DIRECTIONS FOR THIS TASK:
Rewrite the entries below as a numbered list, and leave out any blank lines.

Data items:
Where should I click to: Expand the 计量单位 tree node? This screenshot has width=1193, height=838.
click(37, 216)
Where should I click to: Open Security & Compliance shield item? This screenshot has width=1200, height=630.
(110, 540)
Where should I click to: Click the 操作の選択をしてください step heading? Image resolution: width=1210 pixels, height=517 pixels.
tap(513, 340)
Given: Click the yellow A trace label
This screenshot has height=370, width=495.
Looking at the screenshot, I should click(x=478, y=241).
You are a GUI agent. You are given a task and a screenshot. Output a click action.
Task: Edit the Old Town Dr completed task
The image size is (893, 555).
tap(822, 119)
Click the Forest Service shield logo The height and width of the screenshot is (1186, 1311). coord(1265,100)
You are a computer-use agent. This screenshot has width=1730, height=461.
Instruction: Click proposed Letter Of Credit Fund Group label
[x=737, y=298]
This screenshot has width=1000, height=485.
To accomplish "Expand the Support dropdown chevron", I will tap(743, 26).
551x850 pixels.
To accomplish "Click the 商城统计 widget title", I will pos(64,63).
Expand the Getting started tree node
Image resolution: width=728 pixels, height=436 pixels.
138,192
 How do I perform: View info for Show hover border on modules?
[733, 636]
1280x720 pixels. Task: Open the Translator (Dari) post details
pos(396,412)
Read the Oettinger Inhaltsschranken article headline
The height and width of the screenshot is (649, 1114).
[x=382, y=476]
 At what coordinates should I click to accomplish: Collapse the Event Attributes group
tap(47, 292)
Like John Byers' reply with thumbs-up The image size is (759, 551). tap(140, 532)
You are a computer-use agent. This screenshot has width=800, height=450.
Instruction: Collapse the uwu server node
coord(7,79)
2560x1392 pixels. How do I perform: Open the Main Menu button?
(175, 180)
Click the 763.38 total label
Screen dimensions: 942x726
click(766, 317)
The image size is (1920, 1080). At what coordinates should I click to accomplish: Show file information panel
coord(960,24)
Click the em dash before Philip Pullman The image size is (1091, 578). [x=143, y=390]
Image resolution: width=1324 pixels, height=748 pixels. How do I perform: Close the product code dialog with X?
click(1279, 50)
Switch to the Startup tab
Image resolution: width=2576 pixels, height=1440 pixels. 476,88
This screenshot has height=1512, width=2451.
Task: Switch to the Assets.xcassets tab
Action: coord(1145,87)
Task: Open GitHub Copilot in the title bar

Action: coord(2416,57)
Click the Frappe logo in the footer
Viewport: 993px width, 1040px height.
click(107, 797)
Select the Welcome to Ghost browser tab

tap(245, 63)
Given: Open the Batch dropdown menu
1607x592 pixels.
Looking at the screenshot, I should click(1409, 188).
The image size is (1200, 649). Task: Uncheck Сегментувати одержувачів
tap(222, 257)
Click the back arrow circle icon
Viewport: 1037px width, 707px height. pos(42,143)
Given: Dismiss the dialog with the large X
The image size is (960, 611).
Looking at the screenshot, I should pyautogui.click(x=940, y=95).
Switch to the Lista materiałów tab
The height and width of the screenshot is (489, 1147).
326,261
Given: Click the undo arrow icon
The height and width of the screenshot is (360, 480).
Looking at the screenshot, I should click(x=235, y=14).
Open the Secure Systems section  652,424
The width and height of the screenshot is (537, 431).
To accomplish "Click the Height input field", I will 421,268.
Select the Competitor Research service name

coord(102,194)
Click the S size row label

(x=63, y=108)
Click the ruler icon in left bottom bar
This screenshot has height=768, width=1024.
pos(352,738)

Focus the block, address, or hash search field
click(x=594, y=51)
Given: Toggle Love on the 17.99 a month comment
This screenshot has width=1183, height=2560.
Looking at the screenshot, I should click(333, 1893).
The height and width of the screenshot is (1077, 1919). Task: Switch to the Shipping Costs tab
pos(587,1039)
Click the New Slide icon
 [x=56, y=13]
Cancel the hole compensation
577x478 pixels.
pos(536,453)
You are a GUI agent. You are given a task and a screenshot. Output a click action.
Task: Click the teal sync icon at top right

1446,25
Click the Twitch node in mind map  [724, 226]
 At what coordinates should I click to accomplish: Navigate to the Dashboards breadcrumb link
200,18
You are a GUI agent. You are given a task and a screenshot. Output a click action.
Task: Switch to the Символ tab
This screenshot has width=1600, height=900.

FINISHED EXERCISE:
1. Where should I click to: Expand the 计量单位 tree node? This screenshot has width=1193, height=838.
2. click(37, 216)
3. Where should I click to: Open Security & Compliance shield item? This screenshot has width=1200, height=630.
4. (110, 540)
5. Where should I click to: Click the 操作の選択をしてください step heading? Image resolution: width=1210 pixels, height=517 pixels.
6. tap(513, 340)
7. Given: Click the yellow A trace label
8. This screenshot has height=370, width=495.
9. Looking at the screenshot, I should click(x=478, y=241).
10. You are a GUI agent. You are given a task and a screenshot. Output a click action.
11. Task: Edit the Old Town Dr completed task
12. The image size is (893, 555).
13. tap(822, 119)
14. Click the Forest Service shield logo The height and width of the screenshot is (1186, 1311). coord(1265,100)
15. You are a computer-use agent. This screenshot has width=1730, height=461.
16. Instruction: Click proposed Letter Of Credit Fund Group label
17. [x=737, y=298]
18. This screenshot has width=1000, height=485.
19. To accomplish "Expand the Support dropdown chevron", I will tap(743, 26).
20. 551x850 pixels.
21. To accomplish "Click the 商城统计 widget title", I will pos(64,63).
22. Expand the Getting started tree node
23. Image resolution: width=728 pixels, height=436 pixels.
24. 138,192
25.  How do I perform: View info for Show hover border on modules?
26. [733, 636]
27. 1280x720 pixels. Task: Open the Translator (Dari) post details
28. pos(396,412)
29. Read the Oettinger Inhaltsschranken article headline
30. The height and width of the screenshot is (649, 1114).
31. [x=382, y=476]
32.  At what coordinates should I click to accomplish: Collapse the Event Attributes group
33. tap(47, 292)
34. Like John Byers' reply with thumbs-up The image size is (759, 551). tap(140, 532)
35. You are a computer-use agent. This screenshot has width=800, height=450.
36. Instruction: Collapse the uwu server node
37. coord(7,79)
38. 2560x1392 pixels. How do I perform: Open the Main Menu button?
39. (175, 180)
40. Click the 763.38 total label
41. Screen dimensions: 942x726
42. click(766, 317)
43. The image size is (1920, 1080). At what coordinates should I click to accomplish: Show file information panel
44. coord(960,24)
45. Click the em dash before Philip Pullman The image size is (1091, 578). [x=143, y=390]
46. Image resolution: width=1324 pixels, height=748 pixels. How do I perform: Close the product code dialog with X?
47. click(1279, 50)
48. Switch to the Startup tab
49. Image resolution: width=2576 pixels, height=1440 pixels. 476,88
50. This screenshot has height=1512, width=2451.
51. Task: Switch to the Assets.xcassets tab
52. Action: coord(1145,87)
53. Task: Open GitHub Copilot in the title bar
54. Action: coord(2416,57)
55. Click the Frappe logo in the footer
56. Viewport: 993px width, 1040px height.
57. click(107, 797)
58. Select the Welcome to Ghost browser tab
59. tap(245, 63)
60. Given: Open the Batch dropdown menu
61. 1607x592 pixels.
62. Looking at the screenshot, I should click(1409, 188).
63. The image size is (1200, 649). Task: Uncheck Сегментувати одержувачів
64. tap(222, 257)
65. Click the back arrow circle icon
66. Viewport: 1037px width, 707px height. pos(42,143)
67. Given: Dismiss the dialog with the large X
68. The image size is (960, 611).
69. Looking at the screenshot, I should pyautogui.click(x=940, y=95).
70. Switch to the Lista materiałów tab
71. The height and width of the screenshot is (489, 1147).
72. 326,261
73. Given: Click the undo arrow icon
74. The height and width of the screenshot is (360, 480).
75. Looking at the screenshot, I should click(x=235, y=14).
76. Open the Secure Systems section  652,424
77. The width and height of the screenshot is (537, 431).
78. To accomplish "Click the Height input field", I will 421,268.
79. Select the Competitor Research service name
80. coord(102,194)
81. Click the S size row label
82. (x=63, y=108)
83. Click the ruler icon in left bottom bar
84. This screenshot has height=768, width=1024.
85. pos(352,738)
86. Focus the block, address, or hash search field
87. click(x=594, y=51)
88. Given: Toggle Love on the 17.99 a month comment
89. This screenshot has width=1183, height=2560.
90. Looking at the screenshot, I should click(333, 1893).
91. The height and width of the screenshot is (1077, 1919). Task: Switch to the Shipping Costs tab
92. pos(587,1039)
93. Click the New Slide icon
94.  [x=56, y=13]
95. Cancel the hole compensation
96. 577x478 pixels.
97. pos(536,453)
98. You are a GUI agent. You are given a task and a screenshot. Output a click action.
99. Task: Click the teal sync icon at top right
100. 1446,25
101. Click the Twitch node in mind map  [724, 226]
102.  At what coordinates should I click to accomplish: Navigate to the Dashboards breadcrumb link
103. 200,18
104. You are a GUI agent. You are given a task and a screenshot. Output a click action.
105. Task: Switch to the Символ tab
106. This screenshot has width=1600, height=900.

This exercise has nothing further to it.